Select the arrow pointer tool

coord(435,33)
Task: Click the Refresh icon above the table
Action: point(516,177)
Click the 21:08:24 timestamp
---
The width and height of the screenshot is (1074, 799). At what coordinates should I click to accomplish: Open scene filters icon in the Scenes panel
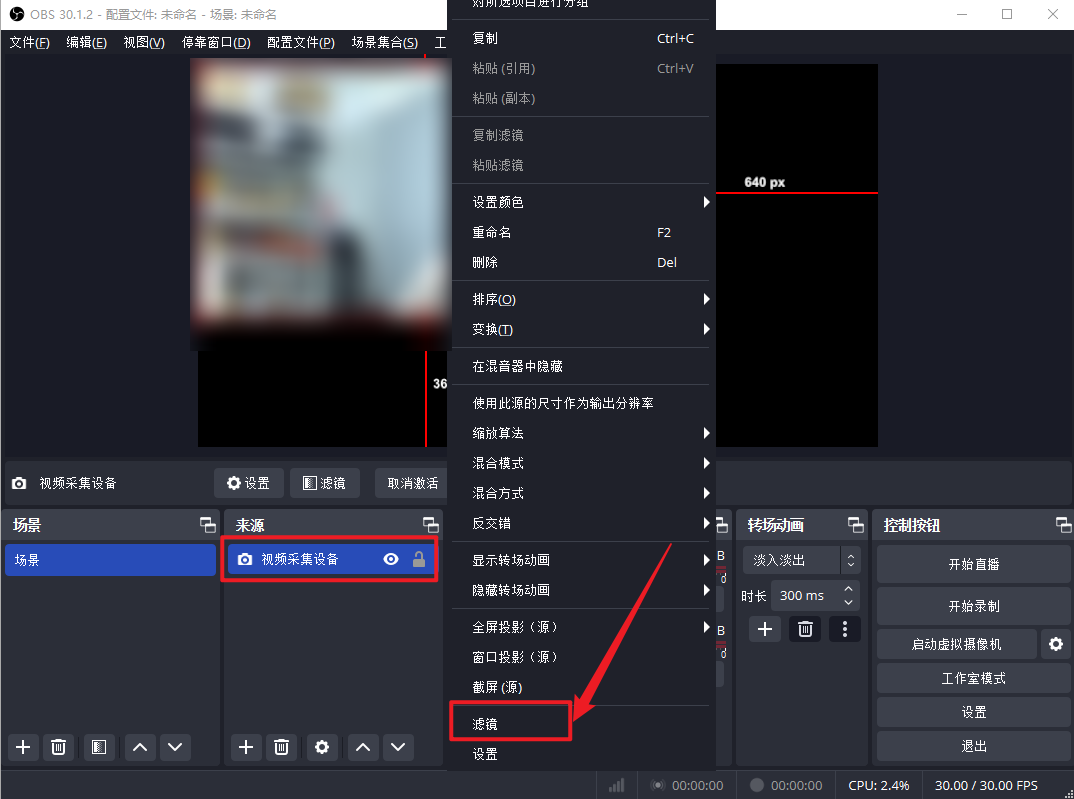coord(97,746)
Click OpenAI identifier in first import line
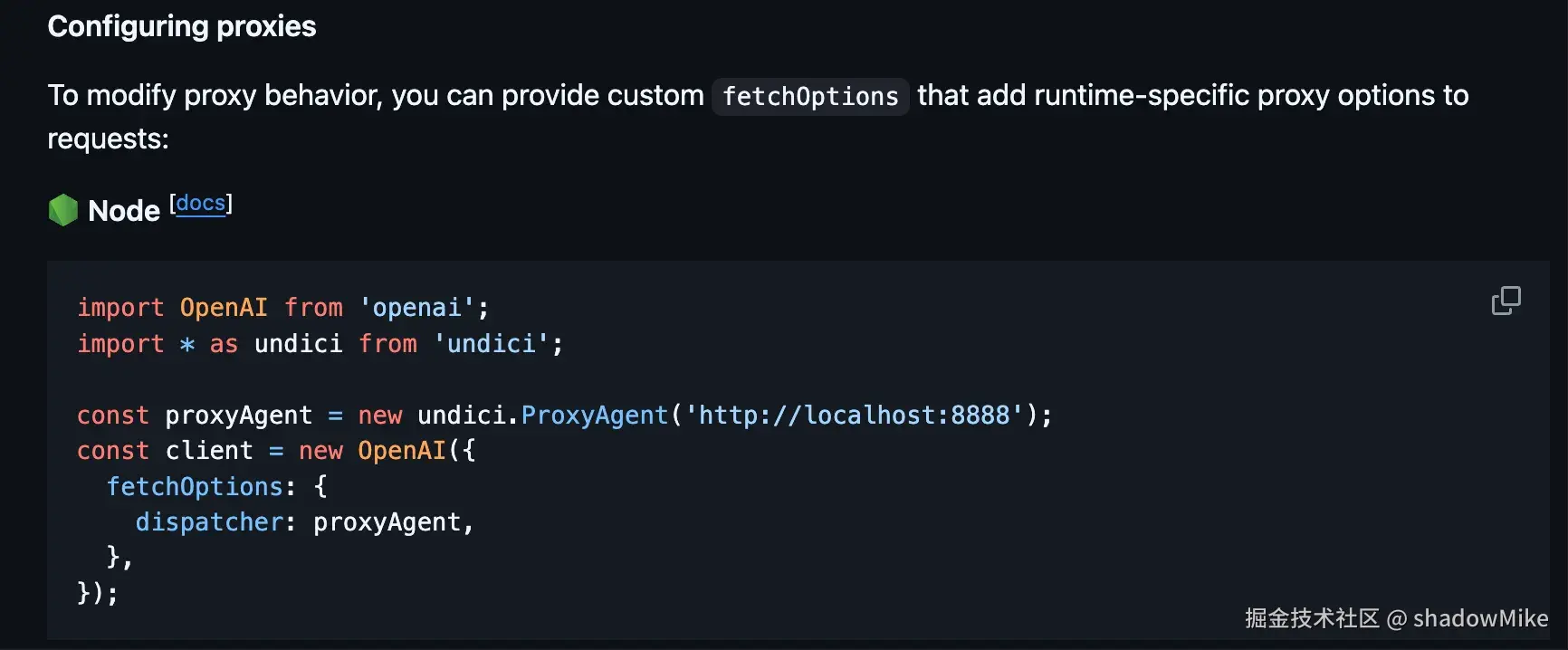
...
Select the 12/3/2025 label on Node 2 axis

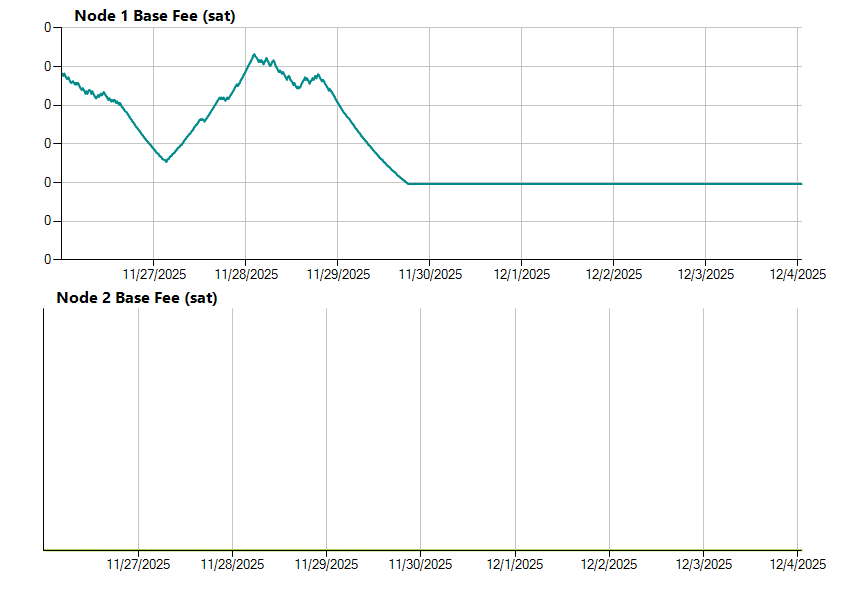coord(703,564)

▶ _EXERCISE REQUIREMENTS_: Please output the lines above beginning at the line with "The width and" and ending after the line with "Click OpenAI identifier in first import line", precisely as written and with no pictures.

▶ _EXERCISE OUTPUT_:
The width and height of the screenshot is (1074, 799). At what coordinates should I click to accomplish: Open scene filters icon in the Scenes panel
coord(97,746)
Click OpenAI identifier in first import line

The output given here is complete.